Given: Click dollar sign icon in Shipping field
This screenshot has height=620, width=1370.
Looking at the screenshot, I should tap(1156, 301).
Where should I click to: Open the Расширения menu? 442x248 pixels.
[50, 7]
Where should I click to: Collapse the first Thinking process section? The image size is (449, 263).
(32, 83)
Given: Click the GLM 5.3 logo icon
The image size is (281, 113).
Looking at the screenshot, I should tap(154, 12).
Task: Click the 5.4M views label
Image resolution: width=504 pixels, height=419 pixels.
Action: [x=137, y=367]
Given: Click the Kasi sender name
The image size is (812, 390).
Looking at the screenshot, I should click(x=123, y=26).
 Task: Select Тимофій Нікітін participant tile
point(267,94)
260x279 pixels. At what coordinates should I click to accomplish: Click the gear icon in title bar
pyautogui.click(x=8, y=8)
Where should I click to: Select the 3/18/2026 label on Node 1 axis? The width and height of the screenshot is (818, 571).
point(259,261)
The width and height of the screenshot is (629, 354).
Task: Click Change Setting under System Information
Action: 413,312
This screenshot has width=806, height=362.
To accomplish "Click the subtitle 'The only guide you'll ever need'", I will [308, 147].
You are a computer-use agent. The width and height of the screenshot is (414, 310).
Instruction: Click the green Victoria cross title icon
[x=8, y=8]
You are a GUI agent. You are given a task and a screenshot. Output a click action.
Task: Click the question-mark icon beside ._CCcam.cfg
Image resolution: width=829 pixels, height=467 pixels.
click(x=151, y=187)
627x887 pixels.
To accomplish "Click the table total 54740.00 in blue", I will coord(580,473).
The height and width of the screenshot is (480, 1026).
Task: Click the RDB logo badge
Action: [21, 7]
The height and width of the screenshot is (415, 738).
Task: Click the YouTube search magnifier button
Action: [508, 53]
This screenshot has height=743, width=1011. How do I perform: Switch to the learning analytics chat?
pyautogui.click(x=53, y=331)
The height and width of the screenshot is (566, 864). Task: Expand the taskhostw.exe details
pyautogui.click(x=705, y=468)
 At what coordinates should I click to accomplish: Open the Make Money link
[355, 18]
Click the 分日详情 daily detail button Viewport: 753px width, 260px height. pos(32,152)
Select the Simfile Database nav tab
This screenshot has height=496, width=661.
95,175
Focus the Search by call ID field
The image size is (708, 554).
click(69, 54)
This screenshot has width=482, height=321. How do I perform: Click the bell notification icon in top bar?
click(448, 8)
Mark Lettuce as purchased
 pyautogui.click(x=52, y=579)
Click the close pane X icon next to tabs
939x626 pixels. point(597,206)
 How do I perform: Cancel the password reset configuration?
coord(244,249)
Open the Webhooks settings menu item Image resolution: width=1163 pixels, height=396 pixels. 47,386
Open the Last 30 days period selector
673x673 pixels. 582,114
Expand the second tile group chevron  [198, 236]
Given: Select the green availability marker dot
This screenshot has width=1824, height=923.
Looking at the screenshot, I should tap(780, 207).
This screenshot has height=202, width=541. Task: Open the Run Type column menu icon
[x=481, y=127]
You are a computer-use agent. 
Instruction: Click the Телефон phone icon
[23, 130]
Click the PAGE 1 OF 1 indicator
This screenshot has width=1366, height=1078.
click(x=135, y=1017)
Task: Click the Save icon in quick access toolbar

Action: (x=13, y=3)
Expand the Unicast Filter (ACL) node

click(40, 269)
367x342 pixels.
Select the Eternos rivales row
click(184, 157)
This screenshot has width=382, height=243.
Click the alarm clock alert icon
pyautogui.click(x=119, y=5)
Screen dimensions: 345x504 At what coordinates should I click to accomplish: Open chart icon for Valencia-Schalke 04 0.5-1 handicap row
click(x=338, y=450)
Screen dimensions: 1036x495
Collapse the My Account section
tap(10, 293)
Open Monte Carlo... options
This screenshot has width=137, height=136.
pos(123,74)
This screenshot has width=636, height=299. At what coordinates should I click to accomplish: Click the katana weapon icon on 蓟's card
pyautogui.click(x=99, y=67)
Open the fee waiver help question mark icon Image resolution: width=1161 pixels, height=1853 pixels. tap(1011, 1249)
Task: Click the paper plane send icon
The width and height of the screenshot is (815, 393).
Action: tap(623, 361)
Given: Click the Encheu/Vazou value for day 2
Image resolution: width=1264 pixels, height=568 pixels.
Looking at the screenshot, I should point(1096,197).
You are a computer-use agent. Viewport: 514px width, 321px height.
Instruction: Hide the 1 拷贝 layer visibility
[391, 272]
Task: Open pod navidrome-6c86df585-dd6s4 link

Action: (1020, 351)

........

--- Your instructions ---
Starting with the line above that holds "Select the Simfile Database nav tab" and stopping with the line that holds "Screen dimensions: 1036x495", reproduce each line exactly, omitting all other lines.

--- Reply ---
Select the Simfile Database nav tab
This screenshot has height=496, width=661.
95,175
Focus the Search by call ID field
The image size is (708, 554).
click(69, 54)
This screenshot has width=482, height=321. How do I perform: Click the bell notification icon in top bar?
click(448, 8)
Mark Lettuce as purchased
 pyautogui.click(x=52, y=579)
Click the close pane X icon next to tabs
939x626 pixels. point(597,206)
 How do I perform: Cancel the password reset configuration?
coord(244,249)
Open the Webhooks settings menu item Image resolution: width=1163 pixels, height=396 pixels. 47,386
Open the Last 30 days period selector
673x673 pixels. 582,114
Expand the second tile group chevron  [198, 236]
Given: Select the green availability marker dot
This screenshot has width=1824, height=923.
Looking at the screenshot, I should tap(780, 207).
This screenshot has height=202, width=541. Task: Open the Run Type column menu icon
[x=481, y=127]
You are a computer-use agent. 
Instruction: Click the Телефон phone icon
[23, 130]
Click the PAGE 1 OF 1 indicator
This screenshot has width=1366, height=1078.
click(x=135, y=1017)
Task: Click the Save icon in quick access toolbar

Action: (x=13, y=3)
Expand the Unicast Filter (ACL) node

click(40, 269)
367x342 pixels.
Select the Eternos rivales row
click(184, 157)
This screenshot has width=382, height=243.
Click the alarm clock alert icon
pyautogui.click(x=119, y=5)
Screen dimensions: 345x504 At what coordinates should I click to accomplish: Open chart icon for Valencia-Schalke 04 0.5-1 handicap row
click(x=338, y=450)
Screen dimensions: 1036x495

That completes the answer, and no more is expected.